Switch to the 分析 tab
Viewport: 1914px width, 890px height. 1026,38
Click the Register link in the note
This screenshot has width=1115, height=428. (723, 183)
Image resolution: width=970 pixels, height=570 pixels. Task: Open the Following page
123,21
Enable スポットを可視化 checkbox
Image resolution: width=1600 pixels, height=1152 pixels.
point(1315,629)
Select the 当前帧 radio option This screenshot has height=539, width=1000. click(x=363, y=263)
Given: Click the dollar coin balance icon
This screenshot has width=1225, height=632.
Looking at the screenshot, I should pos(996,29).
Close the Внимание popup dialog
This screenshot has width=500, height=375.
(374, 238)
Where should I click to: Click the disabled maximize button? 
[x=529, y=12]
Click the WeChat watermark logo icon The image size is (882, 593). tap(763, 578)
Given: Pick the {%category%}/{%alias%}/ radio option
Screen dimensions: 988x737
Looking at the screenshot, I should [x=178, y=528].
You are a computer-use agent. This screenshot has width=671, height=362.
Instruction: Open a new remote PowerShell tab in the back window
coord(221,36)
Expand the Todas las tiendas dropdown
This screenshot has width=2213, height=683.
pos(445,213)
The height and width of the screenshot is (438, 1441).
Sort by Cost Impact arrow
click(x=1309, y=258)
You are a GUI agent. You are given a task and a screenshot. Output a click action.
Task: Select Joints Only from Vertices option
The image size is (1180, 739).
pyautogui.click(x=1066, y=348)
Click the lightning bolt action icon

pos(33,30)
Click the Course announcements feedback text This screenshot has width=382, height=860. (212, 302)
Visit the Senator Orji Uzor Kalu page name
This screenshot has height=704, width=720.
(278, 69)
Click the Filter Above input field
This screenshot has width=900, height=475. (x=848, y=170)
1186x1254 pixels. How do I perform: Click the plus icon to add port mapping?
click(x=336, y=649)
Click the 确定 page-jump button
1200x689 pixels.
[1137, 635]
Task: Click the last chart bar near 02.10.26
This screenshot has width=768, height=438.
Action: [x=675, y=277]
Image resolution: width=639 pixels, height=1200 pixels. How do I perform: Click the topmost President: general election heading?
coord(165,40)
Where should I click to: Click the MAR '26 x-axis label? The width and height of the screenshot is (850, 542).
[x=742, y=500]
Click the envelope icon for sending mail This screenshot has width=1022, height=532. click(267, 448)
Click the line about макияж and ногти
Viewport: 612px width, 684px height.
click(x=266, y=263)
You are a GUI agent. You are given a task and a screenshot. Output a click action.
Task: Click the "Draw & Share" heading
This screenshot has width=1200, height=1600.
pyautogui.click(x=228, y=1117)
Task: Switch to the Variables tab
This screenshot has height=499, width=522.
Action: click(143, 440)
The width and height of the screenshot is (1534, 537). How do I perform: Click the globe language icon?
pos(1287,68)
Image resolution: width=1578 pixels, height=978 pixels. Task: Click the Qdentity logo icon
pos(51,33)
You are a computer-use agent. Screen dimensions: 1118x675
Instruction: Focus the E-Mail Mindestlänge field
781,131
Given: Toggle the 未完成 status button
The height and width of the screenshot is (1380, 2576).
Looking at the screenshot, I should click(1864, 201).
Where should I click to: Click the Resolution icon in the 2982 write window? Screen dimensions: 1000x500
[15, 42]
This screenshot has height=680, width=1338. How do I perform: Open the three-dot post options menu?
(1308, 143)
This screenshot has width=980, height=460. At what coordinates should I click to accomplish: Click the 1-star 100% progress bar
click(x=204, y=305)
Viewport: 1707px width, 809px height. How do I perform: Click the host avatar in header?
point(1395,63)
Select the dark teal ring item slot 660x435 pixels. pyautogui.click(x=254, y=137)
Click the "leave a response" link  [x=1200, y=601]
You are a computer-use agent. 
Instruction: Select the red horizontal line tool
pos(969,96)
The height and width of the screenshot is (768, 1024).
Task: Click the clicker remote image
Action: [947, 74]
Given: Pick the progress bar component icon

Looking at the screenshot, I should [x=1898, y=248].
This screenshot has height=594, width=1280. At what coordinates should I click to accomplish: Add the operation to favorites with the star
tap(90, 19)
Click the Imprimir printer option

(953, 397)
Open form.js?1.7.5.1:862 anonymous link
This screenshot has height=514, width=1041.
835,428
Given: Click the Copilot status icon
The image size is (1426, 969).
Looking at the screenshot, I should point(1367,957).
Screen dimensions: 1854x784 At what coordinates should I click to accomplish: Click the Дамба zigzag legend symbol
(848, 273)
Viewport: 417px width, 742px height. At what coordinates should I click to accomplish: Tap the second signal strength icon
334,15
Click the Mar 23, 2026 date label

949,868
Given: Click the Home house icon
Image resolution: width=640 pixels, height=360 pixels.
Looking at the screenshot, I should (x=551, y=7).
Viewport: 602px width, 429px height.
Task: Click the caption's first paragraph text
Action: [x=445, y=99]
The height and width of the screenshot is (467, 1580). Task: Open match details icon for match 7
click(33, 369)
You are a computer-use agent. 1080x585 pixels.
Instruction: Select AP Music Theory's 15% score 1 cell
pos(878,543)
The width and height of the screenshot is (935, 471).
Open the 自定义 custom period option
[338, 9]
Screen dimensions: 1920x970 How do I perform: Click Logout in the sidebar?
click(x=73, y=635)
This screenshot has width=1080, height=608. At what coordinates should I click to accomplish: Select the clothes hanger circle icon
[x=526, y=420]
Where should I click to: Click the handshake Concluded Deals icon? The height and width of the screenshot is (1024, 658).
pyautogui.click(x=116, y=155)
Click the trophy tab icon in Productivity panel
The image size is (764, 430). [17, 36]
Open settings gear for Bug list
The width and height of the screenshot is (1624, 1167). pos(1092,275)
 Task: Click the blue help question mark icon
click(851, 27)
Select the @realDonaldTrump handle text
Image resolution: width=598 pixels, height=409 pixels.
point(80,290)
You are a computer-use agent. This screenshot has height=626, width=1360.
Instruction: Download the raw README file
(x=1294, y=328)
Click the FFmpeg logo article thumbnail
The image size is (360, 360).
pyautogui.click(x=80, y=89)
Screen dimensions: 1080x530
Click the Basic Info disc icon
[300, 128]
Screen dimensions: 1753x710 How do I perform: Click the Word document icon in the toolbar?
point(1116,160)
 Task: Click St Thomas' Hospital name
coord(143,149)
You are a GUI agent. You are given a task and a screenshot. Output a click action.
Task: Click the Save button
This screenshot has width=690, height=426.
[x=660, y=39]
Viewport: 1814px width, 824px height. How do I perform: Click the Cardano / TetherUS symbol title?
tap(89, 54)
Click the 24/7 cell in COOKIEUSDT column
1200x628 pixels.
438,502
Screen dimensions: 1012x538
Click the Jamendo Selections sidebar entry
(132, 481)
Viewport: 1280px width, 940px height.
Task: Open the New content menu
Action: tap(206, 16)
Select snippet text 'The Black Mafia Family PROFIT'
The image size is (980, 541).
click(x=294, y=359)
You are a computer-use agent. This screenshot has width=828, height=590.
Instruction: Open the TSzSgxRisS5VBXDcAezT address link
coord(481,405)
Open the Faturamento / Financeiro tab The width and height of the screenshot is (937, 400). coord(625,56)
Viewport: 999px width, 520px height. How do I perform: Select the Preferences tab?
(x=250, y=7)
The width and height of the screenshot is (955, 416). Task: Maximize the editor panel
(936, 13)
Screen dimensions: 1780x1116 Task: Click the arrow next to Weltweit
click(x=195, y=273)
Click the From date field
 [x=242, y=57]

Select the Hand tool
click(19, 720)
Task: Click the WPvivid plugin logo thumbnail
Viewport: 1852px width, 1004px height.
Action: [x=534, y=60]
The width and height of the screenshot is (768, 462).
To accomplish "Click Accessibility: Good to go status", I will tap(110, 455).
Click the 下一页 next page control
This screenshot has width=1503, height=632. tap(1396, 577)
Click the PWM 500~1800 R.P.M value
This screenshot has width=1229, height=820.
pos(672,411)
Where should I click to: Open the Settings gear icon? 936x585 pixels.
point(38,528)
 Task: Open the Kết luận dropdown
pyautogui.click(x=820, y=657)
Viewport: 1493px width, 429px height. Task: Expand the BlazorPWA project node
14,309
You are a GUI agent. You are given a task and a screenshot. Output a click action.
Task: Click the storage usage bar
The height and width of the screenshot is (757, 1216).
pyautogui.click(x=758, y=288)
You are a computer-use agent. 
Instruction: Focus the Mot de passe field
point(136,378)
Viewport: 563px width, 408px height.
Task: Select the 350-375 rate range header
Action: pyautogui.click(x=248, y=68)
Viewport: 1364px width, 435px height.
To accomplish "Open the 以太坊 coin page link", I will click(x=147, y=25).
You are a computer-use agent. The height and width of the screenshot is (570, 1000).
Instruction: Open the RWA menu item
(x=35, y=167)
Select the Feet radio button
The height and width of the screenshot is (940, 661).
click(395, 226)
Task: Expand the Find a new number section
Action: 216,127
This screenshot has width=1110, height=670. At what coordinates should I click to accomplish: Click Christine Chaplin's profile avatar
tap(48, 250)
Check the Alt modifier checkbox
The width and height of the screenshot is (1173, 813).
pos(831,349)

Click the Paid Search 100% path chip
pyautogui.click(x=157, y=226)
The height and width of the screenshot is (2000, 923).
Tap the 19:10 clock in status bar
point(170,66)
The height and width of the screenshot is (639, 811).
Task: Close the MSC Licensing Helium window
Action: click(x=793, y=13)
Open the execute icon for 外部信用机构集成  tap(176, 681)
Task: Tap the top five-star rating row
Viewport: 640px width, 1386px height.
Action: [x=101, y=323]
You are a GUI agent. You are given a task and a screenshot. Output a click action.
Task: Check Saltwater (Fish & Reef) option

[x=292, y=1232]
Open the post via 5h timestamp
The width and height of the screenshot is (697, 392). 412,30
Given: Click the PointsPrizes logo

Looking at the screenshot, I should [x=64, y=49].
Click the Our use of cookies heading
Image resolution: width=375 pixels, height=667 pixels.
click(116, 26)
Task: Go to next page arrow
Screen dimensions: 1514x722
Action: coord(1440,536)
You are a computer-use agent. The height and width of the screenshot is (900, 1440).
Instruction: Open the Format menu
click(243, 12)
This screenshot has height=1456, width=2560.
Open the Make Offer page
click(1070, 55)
━━━
● THE TASK: When a line in the listing has the string "thumbnail" in it, return that line.

● OUTPUT BELOW:
Click the FFmpeg logo article thumbnail
Task: Click the WPvivid plugin logo thumbnail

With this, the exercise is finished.